Een nieuw ministerie, geleid door René Waldeck-Rousseau, trad in juni 1899 aan en besloot eindelijk een einde aan de affaire te maken. Dreyfus, teruggebracht van Duivelseiland voor een nieuw proces, verscheen voor een nieuwe krijgsraad in Rennes (7 augustus - 9 september 1899). Het vond hem schuldig, maar de president van de republiek vergaf hem om de kwestie op te lossen. Dreyfus accepteerde de clementie, maar behield zich het recht voor om alles te doen wat in zijn macht lag om zijn onschuld vast te stellen.

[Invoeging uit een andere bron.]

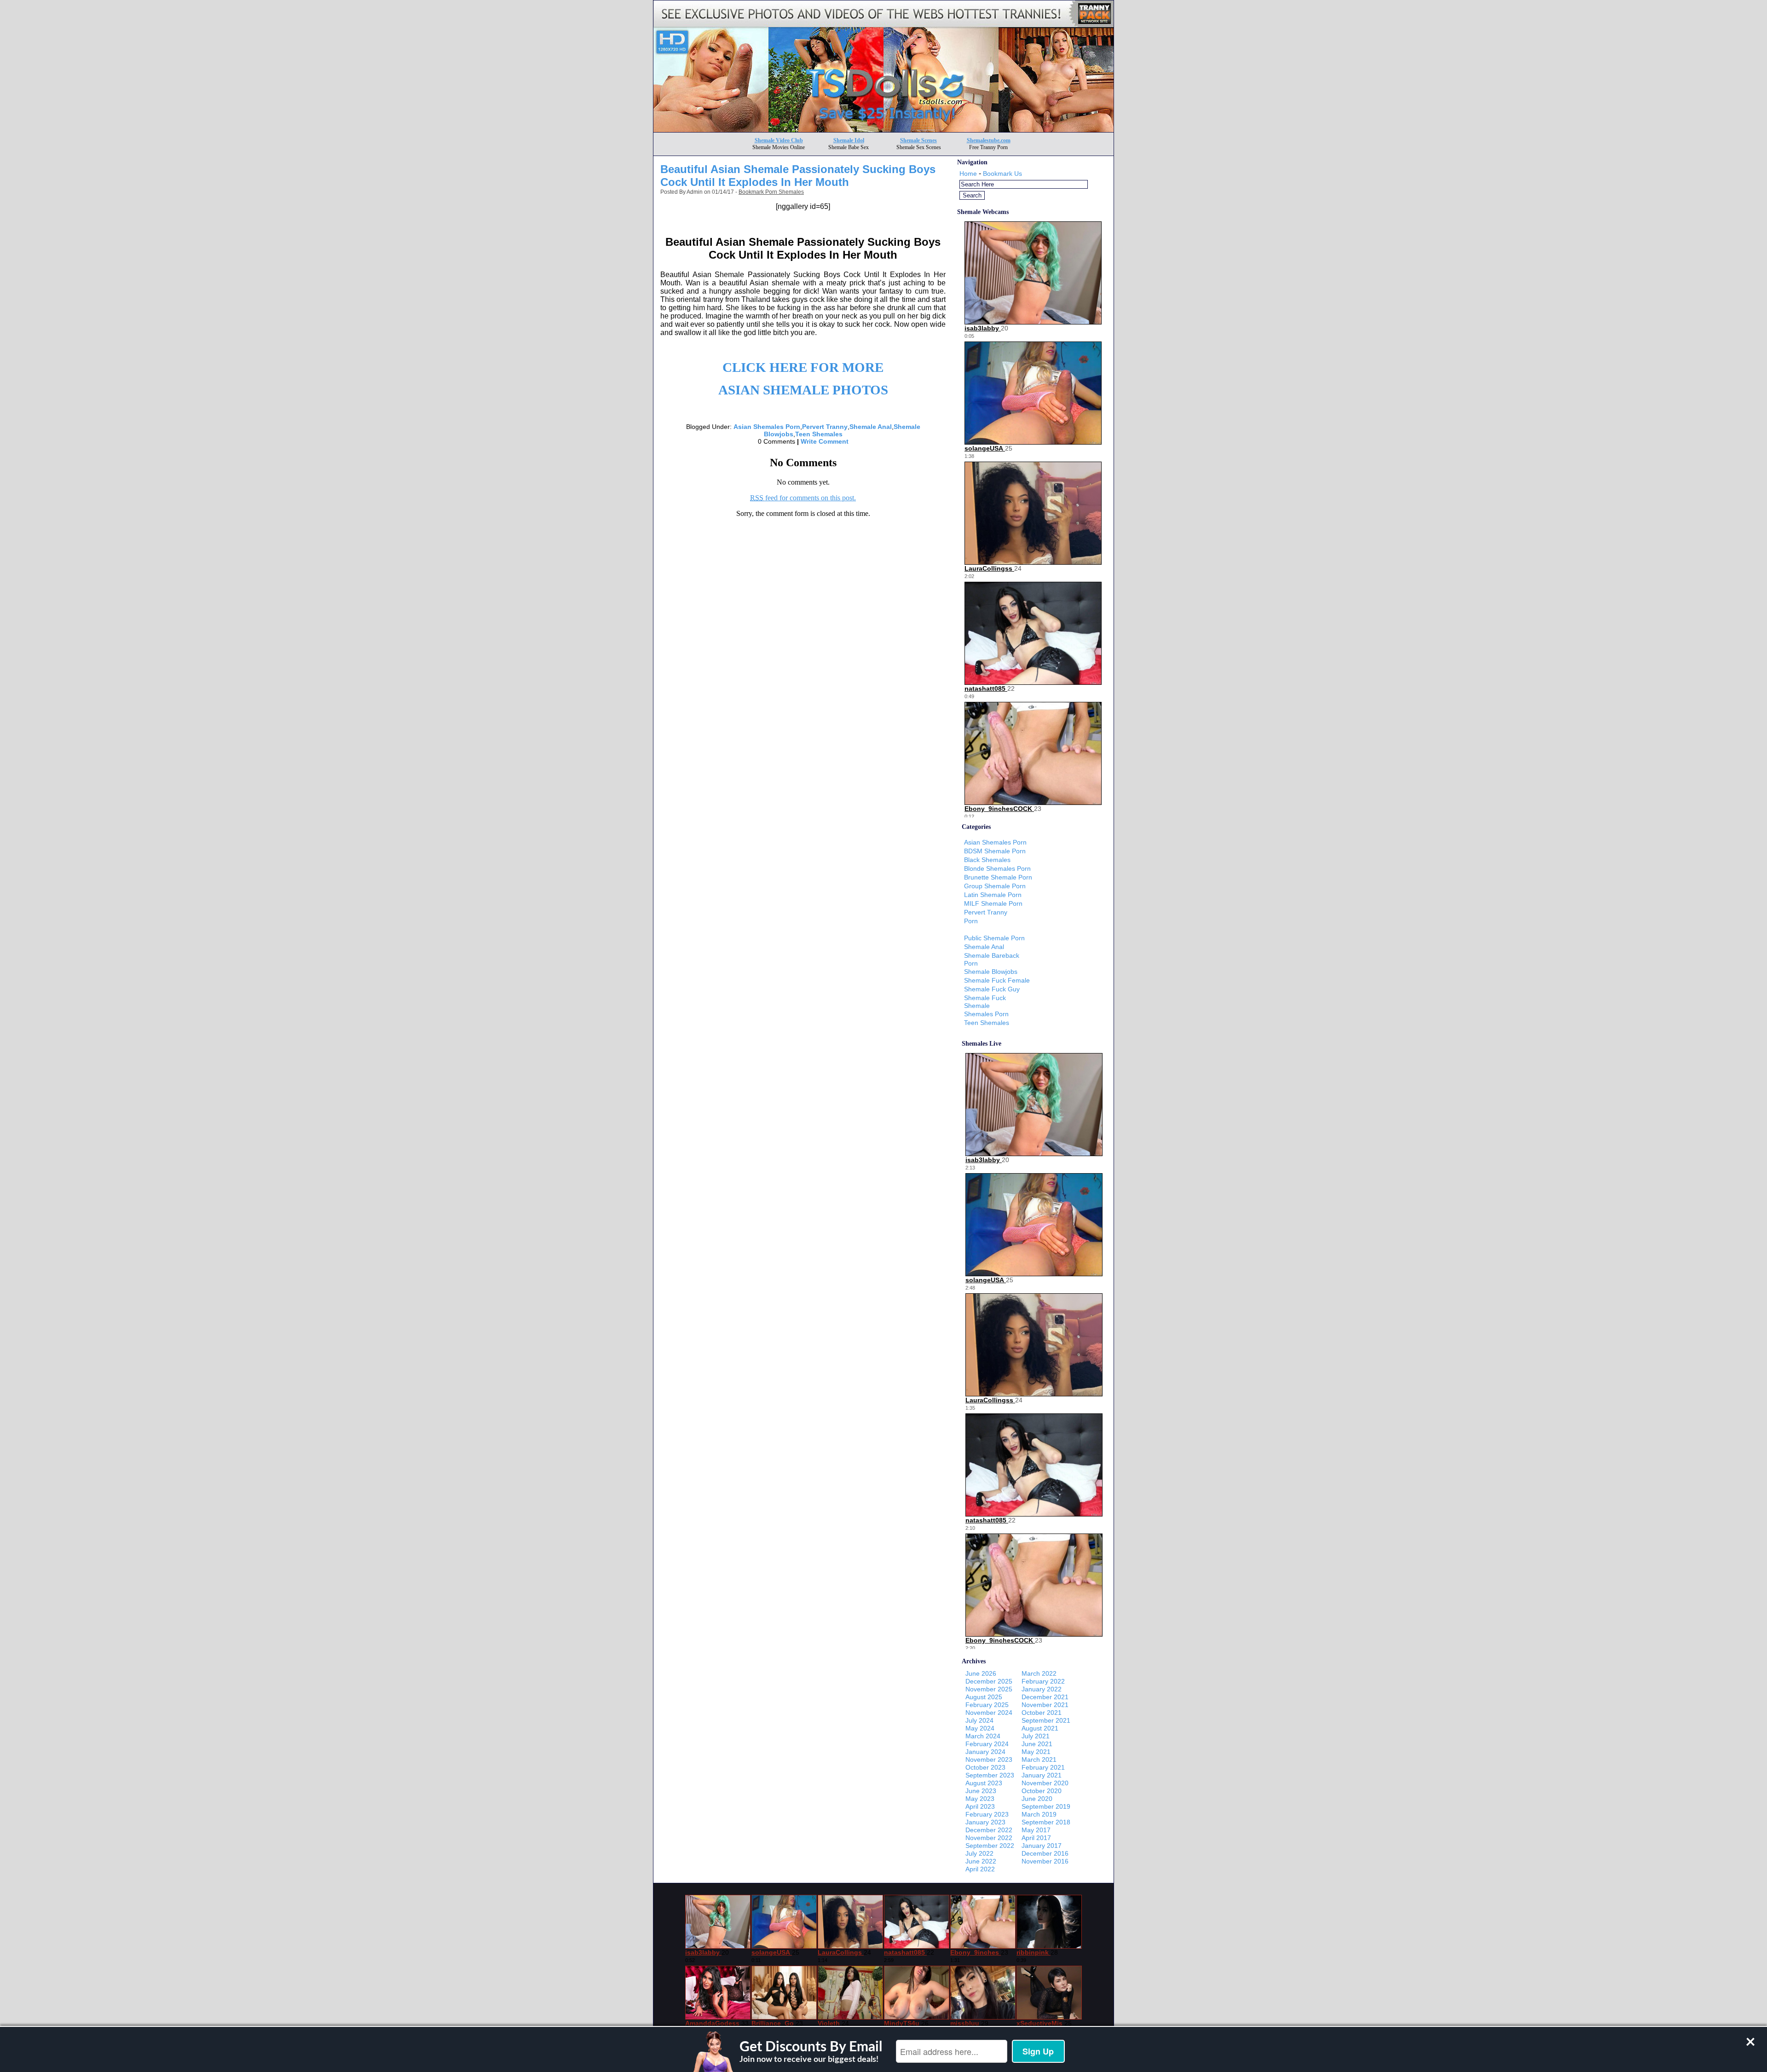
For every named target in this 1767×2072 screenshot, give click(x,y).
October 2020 (1042, 1790)
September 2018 (1046, 1822)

In 1904 werd een nieuw proces toegestaan en in juli 1906 sprak een burgerlijk hof van beroep (de Cour d'appel) Dreyfus vrij en herriep alle eerdere veroordelingen. Het parlement heeft een wetsvoorstel aangenomen om Dreyfus in ere te herstellen. Op 22 juli werd hij formeel hersteld en onderscheiden met het Legioen van Eer. Na nog een korte dienst in het leger, waarin hij de rang van majoor bereikte, trok hij zich terug in de reserves. Hij werd teruggeroepen voor actieve dienst tijdens de Eerste Wereldoorlog en voerde als luitenant-kolonel het bevel over een munitiekolom. Na de oorlog trok hij zich terug in de vergetelheid. Pas in 1995 verklaarde het leger zijn onschuld publiekelijk.

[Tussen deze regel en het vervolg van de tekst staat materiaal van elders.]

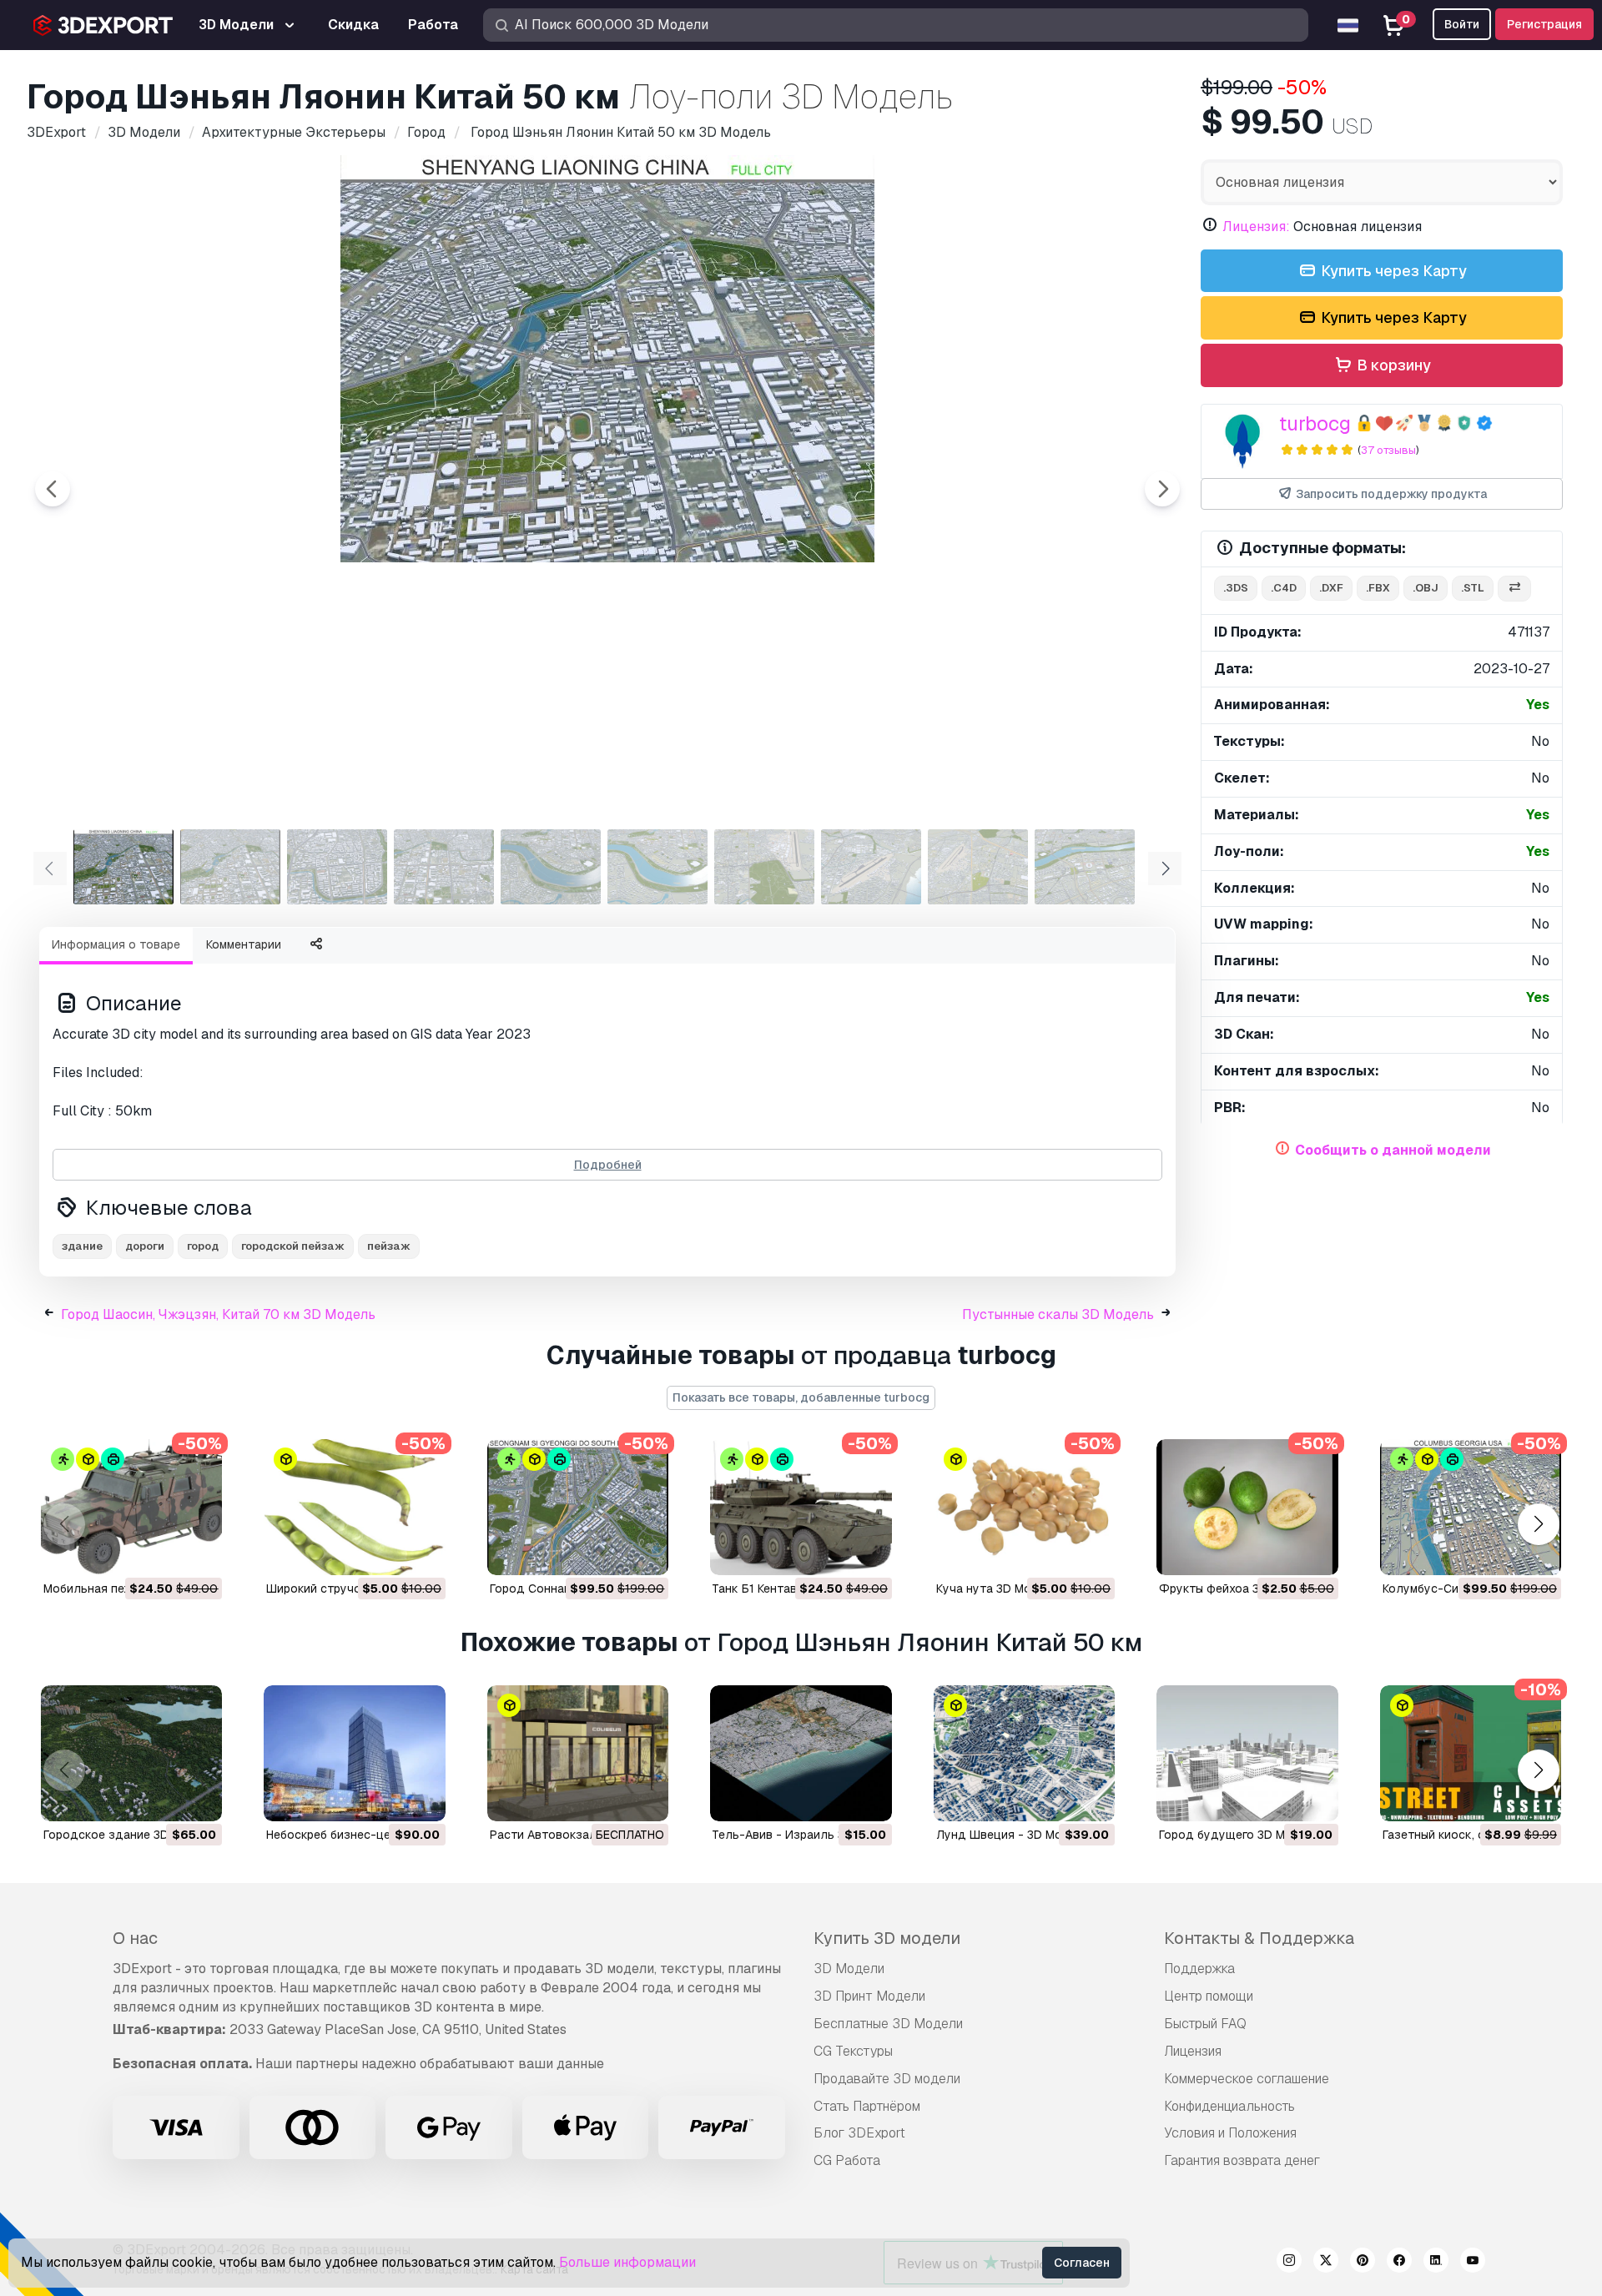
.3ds (1235, 588)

De zaak-Dreyfus—of l'Affaire, zoals het werd genoemd, was een belangrijke mijlpaal in de geschiedenis van de Derde Republiek en van het moderne Frankrijk. Uit de beroering waarvan het het centrum was, ontstond een scherpere afstemming van politieke en sociale krachten, wat leidde tot zulke drastische antiklerikale maatregelen als de scheiding van kerk en staat in 1905 en tot een breuklijn tussen rechtse nationalisten en linkse antimilitaristen die het Franse leven tot 1914 en zelfs later. Aan weerszijden werden de meest vooraanstaande literaire mannen van Frankrijk gemobiliseerd, en de gewelddadige controverse vernietigde de samenhang van het Franse leven voor meer dan een generatie daarna. Een combinatie van verkeerde loyaliteiten, herhaalde stommiteiten, basisvervalsingen en opgewonden extremismen wakkerde de situatie aan tot een nationale crisis. In het beste geval riep het een hartstochtelijke verwerping van antisemitisme op, wat Frankrijk eer aandeed; in het slechtste geval onthulde en versterkte het een chronische interne verdeeldheid die een belangrijke bron van nationale zwakte zou zijn.
Uitgever: Encyclopedie Britannica, Inc.